● **TASK ITEM**: Every line in the records below that holds the word "computer" is to be copied.

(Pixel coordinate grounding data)
***
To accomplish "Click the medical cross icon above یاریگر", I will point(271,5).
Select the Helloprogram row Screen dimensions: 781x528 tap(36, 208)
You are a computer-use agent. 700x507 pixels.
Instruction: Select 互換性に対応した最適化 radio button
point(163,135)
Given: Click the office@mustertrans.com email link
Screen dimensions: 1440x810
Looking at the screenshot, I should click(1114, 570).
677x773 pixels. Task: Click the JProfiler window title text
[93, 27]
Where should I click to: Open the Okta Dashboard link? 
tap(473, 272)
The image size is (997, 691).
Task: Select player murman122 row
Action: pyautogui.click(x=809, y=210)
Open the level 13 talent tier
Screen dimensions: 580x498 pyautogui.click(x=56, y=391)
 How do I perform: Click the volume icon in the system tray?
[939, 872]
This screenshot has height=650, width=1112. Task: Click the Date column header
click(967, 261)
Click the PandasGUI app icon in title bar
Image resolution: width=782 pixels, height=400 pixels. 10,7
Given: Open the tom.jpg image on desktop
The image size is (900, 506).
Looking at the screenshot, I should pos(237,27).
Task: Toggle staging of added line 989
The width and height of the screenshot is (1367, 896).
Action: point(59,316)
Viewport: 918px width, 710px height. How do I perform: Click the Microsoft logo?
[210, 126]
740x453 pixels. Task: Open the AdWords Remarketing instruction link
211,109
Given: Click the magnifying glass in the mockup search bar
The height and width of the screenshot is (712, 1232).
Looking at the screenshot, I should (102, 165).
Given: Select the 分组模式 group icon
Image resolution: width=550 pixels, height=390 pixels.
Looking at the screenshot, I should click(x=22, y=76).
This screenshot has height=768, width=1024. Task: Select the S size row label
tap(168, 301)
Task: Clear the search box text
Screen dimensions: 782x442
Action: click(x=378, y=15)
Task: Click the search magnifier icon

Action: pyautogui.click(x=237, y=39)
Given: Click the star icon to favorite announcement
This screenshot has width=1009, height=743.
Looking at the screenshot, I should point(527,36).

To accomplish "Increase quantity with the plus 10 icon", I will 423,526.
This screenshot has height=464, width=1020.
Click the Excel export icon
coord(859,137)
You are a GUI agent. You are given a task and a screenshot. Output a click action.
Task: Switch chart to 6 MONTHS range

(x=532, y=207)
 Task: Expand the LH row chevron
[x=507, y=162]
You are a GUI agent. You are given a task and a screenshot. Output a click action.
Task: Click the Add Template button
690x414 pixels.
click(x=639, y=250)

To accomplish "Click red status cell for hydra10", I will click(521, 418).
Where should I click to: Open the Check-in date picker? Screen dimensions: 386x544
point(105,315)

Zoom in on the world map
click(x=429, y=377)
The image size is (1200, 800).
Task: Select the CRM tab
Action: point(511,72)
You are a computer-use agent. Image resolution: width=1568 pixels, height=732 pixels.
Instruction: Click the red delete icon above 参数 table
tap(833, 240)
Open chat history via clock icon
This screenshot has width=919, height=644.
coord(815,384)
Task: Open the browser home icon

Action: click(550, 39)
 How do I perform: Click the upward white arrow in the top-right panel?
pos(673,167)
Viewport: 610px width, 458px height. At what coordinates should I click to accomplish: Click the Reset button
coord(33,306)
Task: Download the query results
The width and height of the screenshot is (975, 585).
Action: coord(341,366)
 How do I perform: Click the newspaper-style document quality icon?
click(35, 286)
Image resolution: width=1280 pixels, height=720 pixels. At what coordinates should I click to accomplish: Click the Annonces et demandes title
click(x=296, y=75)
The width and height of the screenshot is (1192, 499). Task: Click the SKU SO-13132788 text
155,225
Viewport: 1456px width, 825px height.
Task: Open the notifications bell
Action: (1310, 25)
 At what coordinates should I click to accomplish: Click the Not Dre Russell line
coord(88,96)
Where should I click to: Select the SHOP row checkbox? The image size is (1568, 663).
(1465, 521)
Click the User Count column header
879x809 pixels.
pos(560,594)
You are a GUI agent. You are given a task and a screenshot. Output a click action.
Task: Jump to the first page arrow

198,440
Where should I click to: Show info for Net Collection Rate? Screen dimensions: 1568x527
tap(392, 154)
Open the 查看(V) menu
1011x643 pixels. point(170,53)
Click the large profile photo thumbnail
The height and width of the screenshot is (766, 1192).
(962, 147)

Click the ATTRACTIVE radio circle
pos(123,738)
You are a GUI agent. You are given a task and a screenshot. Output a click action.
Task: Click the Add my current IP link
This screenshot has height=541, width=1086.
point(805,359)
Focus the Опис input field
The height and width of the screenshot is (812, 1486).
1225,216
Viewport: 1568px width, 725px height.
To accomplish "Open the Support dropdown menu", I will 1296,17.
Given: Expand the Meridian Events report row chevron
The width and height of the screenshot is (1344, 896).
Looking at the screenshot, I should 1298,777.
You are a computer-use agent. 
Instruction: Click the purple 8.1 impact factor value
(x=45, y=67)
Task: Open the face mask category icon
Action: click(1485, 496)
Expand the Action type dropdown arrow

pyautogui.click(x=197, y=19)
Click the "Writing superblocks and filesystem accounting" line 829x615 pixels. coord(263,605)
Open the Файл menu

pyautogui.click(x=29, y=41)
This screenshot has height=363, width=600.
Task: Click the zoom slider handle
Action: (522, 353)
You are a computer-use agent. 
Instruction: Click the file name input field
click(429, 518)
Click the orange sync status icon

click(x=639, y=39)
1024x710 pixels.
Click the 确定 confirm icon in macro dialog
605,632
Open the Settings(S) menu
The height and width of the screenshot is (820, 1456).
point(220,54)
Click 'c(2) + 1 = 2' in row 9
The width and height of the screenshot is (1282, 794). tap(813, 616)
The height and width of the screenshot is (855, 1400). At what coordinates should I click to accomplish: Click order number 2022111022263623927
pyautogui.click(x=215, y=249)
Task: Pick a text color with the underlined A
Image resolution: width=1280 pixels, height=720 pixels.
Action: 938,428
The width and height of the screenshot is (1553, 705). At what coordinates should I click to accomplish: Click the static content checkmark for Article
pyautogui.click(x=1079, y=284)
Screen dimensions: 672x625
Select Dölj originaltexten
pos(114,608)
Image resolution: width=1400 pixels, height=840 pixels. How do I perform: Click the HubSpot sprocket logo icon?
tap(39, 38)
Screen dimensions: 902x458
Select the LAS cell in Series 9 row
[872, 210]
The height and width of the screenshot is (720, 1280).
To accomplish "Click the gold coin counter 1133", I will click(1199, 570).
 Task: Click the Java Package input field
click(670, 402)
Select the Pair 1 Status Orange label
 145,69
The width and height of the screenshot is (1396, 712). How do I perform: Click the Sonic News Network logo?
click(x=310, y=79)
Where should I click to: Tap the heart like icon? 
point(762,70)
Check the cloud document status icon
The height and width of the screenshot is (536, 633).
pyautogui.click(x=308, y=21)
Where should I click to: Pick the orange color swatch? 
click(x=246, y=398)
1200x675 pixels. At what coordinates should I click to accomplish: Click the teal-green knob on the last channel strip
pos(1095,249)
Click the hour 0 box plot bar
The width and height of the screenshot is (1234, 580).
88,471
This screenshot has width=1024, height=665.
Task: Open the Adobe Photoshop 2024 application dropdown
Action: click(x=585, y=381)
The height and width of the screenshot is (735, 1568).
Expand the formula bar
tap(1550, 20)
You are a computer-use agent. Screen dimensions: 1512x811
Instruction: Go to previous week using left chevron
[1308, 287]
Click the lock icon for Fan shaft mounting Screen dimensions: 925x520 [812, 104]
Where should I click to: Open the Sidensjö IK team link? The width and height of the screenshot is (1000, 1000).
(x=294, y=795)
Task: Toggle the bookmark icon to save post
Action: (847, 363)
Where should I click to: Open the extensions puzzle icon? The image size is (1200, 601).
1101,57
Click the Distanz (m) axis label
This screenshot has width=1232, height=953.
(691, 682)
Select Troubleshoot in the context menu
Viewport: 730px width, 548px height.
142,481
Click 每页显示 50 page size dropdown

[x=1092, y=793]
***
● **EXPECTED ANSWER**:
You are a computer-use agent. 700x507 pixels.
You are a computer-use agent. Image resolution: width=1568 pixels, height=732 pixels.
You are a computer-use agent. 
You are a computer-use agent. 
You are a computer-use agent. Screen dimensions: 1512x811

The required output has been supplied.